REQUIRED TASK » Arrange every line of the items below as a Markdown table with the columns No. and Text, numbering the lines in order and skipping any blank ones.

>> START RECORDS

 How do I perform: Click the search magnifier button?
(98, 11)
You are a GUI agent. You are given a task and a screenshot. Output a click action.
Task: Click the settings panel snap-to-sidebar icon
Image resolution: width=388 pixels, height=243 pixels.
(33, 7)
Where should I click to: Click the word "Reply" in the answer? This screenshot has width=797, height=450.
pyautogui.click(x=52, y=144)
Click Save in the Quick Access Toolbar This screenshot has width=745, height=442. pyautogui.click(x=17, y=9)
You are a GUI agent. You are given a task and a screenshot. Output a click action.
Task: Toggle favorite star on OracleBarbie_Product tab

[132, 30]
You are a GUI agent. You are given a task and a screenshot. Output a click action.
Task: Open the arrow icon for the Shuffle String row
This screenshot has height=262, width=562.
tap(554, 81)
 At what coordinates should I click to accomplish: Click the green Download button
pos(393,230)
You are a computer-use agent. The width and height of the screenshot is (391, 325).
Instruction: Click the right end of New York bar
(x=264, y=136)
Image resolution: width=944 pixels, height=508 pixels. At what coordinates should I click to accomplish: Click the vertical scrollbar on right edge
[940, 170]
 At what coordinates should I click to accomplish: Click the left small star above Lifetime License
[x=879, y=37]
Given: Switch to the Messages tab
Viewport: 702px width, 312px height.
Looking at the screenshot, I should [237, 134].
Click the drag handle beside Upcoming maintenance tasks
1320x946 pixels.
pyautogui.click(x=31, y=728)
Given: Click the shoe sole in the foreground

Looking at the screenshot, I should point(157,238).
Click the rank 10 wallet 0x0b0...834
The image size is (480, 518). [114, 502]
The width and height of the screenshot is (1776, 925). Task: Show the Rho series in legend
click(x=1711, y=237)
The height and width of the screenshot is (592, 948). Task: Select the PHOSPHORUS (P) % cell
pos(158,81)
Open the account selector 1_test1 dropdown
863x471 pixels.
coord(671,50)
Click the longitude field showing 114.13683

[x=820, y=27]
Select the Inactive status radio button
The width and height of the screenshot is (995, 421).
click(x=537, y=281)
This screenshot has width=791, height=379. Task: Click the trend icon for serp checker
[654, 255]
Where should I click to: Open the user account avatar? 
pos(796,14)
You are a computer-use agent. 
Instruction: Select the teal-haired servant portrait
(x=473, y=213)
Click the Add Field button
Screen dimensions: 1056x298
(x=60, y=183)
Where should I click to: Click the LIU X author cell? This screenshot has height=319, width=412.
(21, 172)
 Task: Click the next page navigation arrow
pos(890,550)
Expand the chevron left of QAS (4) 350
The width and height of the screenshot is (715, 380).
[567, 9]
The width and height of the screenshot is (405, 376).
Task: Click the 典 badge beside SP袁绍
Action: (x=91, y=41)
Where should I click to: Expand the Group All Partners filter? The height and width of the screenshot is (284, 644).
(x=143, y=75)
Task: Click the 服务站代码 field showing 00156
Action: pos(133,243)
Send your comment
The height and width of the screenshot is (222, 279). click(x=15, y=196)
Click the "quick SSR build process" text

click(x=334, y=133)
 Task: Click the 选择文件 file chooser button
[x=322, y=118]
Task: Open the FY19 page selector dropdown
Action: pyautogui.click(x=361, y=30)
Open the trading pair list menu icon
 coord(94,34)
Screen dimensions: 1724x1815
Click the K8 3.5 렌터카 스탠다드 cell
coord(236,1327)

>> END RECORDS

SOLUTION TO THE PROBLEM »
| No. | Text |
|---|---|
| 1 |  How do I perform: Click the search magnifier button? |
| 2 | (98, 11) |
| 3 | You are a GUI agent. You are given a task and a screenshot. Output a click action. |
| 4 | Task: Click the settings panel snap-to-sidebar icon |
| 5 | Image resolution: width=388 pixels, height=243 pixels. |
| 6 | (33, 7) |
| 7 | Where should I click to: Click the word "Reply" in the answer? This screenshot has width=797, height=450. |
| 8 | pyautogui.click(x=52, y=144) |
| 9 | Click Save in the Quick Access Toolbar This screenshot has width=745, height=442. pyautogui.click(x=17, y=9) |
| 10 | You are a GUI agent. You are given a task and a screenshot. Output a click action. |
| 11 | Task: Toggle favorite star on OracleBarbie_Product tab |
| 12 | [132, 30] |
| 13 | You are a GUI agent. You are given a task and a screenshot. Output a click action. |
| 14 | Task: Open the arrow icon for the Shuffle String row |
| 15 | This screenshot has height=262, width=562. |
| 16 | tap(554, 81) |
| 17 |  At what coordinates should I click to accomplish: Click the green Download button |
| 18 | pos(393,230) |
| 19 | You are a computer-use agent. The width and height of the screenshot is (391, 325). |
| 20 | Instruction: Click the right end of New York bar |
| 21 | (x=264, y=136) |
| 22 | Image resolution: width=944 pixels, height=508 pixels. At what coordinates should I click to accomplish: Click the vertical scrollbar on right edge |
| 23 | [940, 170] |
| 24 |  At what coordinates should I click to accomplish: Click the left small star above Lifetime License |
| 25 | [x=879, y=37] |
| 26 | Given: Switch to the Messages tab |
| 27 | Viewport: 702px width, 312px height. |
| 28 | Looking at the screenshot, I should [237, 134]. |
| 29 | Click the drag handle beside Upcoming maintenance tasks |
| 30 | 1320x946 pixels. |
| 31 | pyautogui.click(x=31, y=728) |
| 32 | Given: Click the shoe sole in the foreground |
| 33 | Looking at the screenshot, I should point(157,238). |
| 34 | Click the rank 10 wallet 0x0b0...834 |
| 35 | The image size is (480, 518). [114, 502] |
| 36 | The width and height of the screenshot is (1776, 925). Task: Show the Rho series in legend |
| 37 | click(x=1711, y=237) |
| 38 | The height and width of the screenshot is (592, 948). Task: Select the PHOSPHORUS (P) % cell |
| 39 | pos(158,81) |
| 40 | Open the account selector 1_test1 dropdown |
| 41 | 863x471 pixels. |
| 42 | coord(671,50) |
| 43 | Click the longitude field showing 114.13683 |
| 44 | [x=820, y=27] |
| 45 | Select the Inactive status radio button |
| 46 | The width and height of the screenshot is (995, 421). |
| 47 | click(x=537, y=281) |
| 48 | This screenshot has width=791, height=379. Task: Click the trend icon for serp checker |
| 49 | [654, 255] |
| 50 | Where should I click to: Open the user account avatar?  |
| 51 | pos(796,14) |
| 52 | You are a computer-use agent.  |
| 53 | Instruction: Select the teal-haired servant portrait |
| 54 | (x=473, y=213) |
| 55 | Click the Add Field button |
| 56 | Screen dimensions: 1056x298 |
| 57 | (x=60, y=183) |
| 58 | Where should I click to: Click the LIU X author cell? This screenshot has height=319, width=412. |
| 59 | (21, 172) |
| 60 |  Task: Click the next page navigation arrow |
| 61 | pos(890,550) |
| 62 | Expand the chevron left of QAS (4) 350 |
| 63 | The width and height of the screenshot is (715, 380). |
| 64 | [567, 9] |
| 65 | The width and height of the screenshot is (405, 376). |
| 66 | Task: Click the 典 badge beside SP袁绍 |
| 67 | Action: (x=91, y=41) |
| 68 | Where should I click to: Expand the Group All Partners filter? The height and width of the screenshot is (284, 644). |
| 69 | (x=143, y=75) |
| 70 | Task: Click the 服务站代码 field showing 00156 |
| 71 | Action: pos(133,243) |
| 72 | Send your comment |
| 73 | The height and width of the screenshot is (222, 279). click(x=15, y=196) |
| 74 | Click the "quick SSR build process" text |
| 75 | click(x=334, y=133) |
| 76 |  Task: Click the 选择文件 file chooser button |
| 77 | [x=322, y=118] |
| 78 | Task: Open the FY19 page selector dropdown |
| 79 | Action: pyautogui.click(x=361, y=30) |
| 80 | Open the trading pair list menu icon |
| 81 |  coord(94,34) |
| 82 | Screen dimensions: 1724x1815 |
| 83 | Click the K8 3.5 렌터카 스탠다드 cell |
| 84 | coord(236,1327) |